Sidney Lumet died last month, and although this is a little late for a ‘tribute post’, I thought I’d write something on what I consider one of his most interesting films, Dog Day Afternoon.

Released in 1975, Dog Day Afternoon is a fictionalised account of a bank robbery that occurred in 1972 in New York City. On a boiling August morning, John Wojtowicz, a former bank teller, and two accomplices walked into a branch of the Chase Manhatten bank in Brooklyn with the intention of robbing it. It went wrong. One of the accomplices got cold feet and fled the scene when he saw a passing police car in the street, they held a number of hostages for 14 hours, and there was a botched attempt at a negotiated escape (a classic hostages for helicopter scenario) which ended bloodily, but Wojtowicz survived.

In the film, John Wojtowicz is substituted for Sonny Wortzik, who is played by Al Pacino (interestingly, Wojtowicz later stated that he based aspects of his plan on scenes from The Godfather, which he had watched earlier in the day), and aside from several minor aspects that Wojtowicz later stated were embellished for the film, the actual robbery itself is mostly an accurate representation of what happened.

In his recent tribute to Lumet on Salon.com, Matt Zoller Seitz wrote that the film, ‘politicises everyday life in ways that modern films wouldn’t dare do’, and this is the film’s main appeal; that the motivations behind an act that most films would take at face value, a bank robbery, along with the political atmosphere of the time, are spelled out and form the backbone to the film. Instead of a film that is just about a bank robbery, Dog Day Afternoon presents an uncompromising insight into the society in which Sonny lives. At the present time, there is a tendency in film and literature to follow the cue of a depoliticised society, where social problems and acts are personalised and diluted of their political significance, Lumet’s films, notably Dog Day Afternoon, Network, and his excellent 2006 release, Before The Devil Knows You’re Dead, treat everyday occurrances with the political significance an overreaching post-political, and post-ideological culture denies them. Lumet is the enemy of what the documentary maker Adam Curtis has called ‘oh dearism’, the spectacle of an event that has been removed from its political context, and therefore not understandable or possible to analyse through any meaningful political discourse. The example he used was the Rwandan Genocide, which, deprived of its political context by a media now confused by its inability to use the good guys-bad guys dichotomy of the Cold War, which had recently ended, was reported solely through a constant barrage of awful images with little political explaination, to which the only possible response from the viewer can be a neutral and helpless ‘oh dear’.

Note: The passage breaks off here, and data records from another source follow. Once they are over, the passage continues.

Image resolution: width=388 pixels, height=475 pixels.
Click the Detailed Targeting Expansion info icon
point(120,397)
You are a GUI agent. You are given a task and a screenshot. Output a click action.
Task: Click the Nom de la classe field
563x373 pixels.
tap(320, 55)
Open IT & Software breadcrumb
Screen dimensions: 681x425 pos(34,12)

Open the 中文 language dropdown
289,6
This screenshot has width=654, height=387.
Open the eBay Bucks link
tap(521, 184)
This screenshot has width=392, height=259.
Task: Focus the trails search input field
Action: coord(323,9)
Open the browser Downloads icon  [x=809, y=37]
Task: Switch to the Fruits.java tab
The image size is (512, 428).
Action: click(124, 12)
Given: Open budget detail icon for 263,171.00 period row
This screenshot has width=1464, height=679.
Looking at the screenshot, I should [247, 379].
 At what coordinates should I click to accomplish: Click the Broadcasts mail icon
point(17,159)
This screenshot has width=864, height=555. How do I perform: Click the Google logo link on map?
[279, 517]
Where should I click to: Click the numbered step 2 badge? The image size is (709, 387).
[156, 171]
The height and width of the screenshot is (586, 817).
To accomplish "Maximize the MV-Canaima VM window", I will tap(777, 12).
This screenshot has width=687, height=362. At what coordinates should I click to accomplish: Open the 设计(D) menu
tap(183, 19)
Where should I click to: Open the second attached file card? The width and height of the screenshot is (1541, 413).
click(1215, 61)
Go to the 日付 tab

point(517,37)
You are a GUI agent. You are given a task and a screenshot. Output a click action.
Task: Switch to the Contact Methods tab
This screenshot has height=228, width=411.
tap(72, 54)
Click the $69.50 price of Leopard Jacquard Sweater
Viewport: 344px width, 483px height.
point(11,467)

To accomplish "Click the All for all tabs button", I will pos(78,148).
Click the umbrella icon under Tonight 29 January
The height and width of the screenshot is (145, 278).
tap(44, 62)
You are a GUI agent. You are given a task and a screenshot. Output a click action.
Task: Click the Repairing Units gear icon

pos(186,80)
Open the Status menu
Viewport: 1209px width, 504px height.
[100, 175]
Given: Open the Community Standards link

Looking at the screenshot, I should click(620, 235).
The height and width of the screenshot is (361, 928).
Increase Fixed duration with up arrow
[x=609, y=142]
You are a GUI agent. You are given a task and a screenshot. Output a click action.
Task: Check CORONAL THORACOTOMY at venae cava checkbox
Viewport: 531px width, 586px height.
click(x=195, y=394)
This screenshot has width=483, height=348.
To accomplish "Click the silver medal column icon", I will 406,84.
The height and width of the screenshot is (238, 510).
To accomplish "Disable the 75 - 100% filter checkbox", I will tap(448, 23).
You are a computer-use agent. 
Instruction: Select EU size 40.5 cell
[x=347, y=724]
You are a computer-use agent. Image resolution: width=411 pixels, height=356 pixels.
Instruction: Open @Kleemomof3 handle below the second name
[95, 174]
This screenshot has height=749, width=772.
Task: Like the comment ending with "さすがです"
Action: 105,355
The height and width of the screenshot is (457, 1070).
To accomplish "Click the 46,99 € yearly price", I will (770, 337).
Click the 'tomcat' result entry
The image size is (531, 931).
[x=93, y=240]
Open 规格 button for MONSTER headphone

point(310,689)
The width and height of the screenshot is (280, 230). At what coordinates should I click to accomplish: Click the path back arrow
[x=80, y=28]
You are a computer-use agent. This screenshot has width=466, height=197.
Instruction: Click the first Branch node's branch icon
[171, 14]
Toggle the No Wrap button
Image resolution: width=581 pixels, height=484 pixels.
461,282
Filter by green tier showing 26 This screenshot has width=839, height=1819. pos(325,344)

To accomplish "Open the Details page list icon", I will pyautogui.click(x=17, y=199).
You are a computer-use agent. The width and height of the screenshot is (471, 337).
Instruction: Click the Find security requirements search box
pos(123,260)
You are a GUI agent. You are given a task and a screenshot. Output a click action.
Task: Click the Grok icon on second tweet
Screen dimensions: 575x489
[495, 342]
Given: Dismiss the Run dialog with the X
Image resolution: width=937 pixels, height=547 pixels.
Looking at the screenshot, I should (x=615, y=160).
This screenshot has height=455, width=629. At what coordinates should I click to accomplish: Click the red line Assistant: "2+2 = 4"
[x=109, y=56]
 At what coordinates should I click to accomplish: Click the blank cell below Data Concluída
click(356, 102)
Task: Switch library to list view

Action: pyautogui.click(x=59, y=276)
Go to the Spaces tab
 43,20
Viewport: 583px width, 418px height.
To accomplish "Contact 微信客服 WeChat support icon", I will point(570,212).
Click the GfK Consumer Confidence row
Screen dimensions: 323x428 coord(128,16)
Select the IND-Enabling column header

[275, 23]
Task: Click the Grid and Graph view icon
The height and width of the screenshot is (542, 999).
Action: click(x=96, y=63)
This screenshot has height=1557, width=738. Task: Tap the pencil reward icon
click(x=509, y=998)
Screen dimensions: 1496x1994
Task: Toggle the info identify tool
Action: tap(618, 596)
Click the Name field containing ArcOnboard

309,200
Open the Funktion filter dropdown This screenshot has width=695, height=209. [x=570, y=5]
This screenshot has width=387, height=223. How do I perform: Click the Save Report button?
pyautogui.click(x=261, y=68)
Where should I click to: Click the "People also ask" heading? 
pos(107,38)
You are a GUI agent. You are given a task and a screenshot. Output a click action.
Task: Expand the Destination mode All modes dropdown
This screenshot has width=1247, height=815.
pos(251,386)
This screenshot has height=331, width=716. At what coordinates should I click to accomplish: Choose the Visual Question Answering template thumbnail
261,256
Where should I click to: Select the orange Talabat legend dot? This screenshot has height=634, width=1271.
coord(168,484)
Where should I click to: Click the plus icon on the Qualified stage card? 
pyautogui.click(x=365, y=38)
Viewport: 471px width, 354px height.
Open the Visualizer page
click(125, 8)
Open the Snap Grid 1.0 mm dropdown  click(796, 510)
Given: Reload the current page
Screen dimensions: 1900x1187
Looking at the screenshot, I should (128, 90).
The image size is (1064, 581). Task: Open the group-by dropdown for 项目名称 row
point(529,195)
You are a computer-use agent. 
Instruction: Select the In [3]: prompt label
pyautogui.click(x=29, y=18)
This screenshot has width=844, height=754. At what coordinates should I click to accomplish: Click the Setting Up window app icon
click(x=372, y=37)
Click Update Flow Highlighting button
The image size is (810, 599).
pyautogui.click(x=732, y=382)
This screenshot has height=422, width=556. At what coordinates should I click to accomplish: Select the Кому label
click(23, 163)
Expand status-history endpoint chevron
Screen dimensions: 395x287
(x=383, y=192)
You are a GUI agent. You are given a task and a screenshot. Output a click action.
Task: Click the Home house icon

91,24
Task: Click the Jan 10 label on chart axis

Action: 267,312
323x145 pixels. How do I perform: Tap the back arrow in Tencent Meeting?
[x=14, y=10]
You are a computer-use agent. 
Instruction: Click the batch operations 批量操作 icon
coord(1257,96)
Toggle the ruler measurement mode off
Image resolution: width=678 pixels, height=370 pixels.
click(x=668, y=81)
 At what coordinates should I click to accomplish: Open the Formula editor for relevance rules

The film begins as it means to go on. To the tune of Elton John’s Amoreena, we are presented with a four-minute long montage of shots that we typically associate with 1970s New York. Long traffic jams, litter-strewn streets, open fire hydrants, people sitting on benches and talking the day away, dogs eating out of bins, all conducted under exhaust fumes and a boiling summer sun. Then the camera focuses in on the bank, and we see the prospective robbers arriving. The first part of the robbery plays out like black comedy. We have Sonny wrestling with the box he has hidden his gun in, unable to get it out, his accomplice panics, asks Sonny if he can leave, and nearly drives off in the getaway car so he doesn’t have to walk home, and a general series of unfortunate events that eventually lead to the police turning up. Then, after the shots of the massive police presence descending on the bank, barriers being erected, and snipers settling on rooftops, Sonny begins to communicate with the negotiators, and the political side of the film begins from where the initial montage introduction took off.

Sonny eventually goes outside to remonstrate with the police, and with the camera acting as his eyes, he is faced with the overwhelming nature of his situation in wide shot, complete with jittery cops pointing guns down the camera lens. The local residents are another important aspect of the film; as the police turn up, so do the locals. As the police surround Sonny and the bank, the local population surround the police, constantly pushing against the barriers to catch a glimpse of the action, and the relationship between these three sets of protagonists is explored throughout the film. When Sonny goes outside for the first time, this is when the film reveals its political nature.

Sonny talks with the negotiator, and, failing to be convinced by the usual ‘you’ll get off lightly’ arguement, he then fires up the crowd with shouts of ‘Attica! Attica!’, invoking the name of the infamous 1971 Attica prison riot, where prisoners staged an uprising after the death of George Jackson, an inmate and Black Panther Party member, at the hands of prison guards. After four days of rioting and negotiations, the riot was put down by force, at the end of which 39 people were dead. A New York State Special Commission on Attica, set up after the riots, concluded that,

‘With the exception of Indian massacres in the late 19th century, the State Police assault which ended the four-day prison uprising was the bloodiest one-day encounter between Americans since the Civil War.’

The crowd are soon heard shouting in support of Sonny’s anti-police speech. As Sonny is under siege in the bank, the police are under seige in the neighbourhood, and when the camera ventures outside, we usually see the crowd surging against barriers and pouring scorn on the police.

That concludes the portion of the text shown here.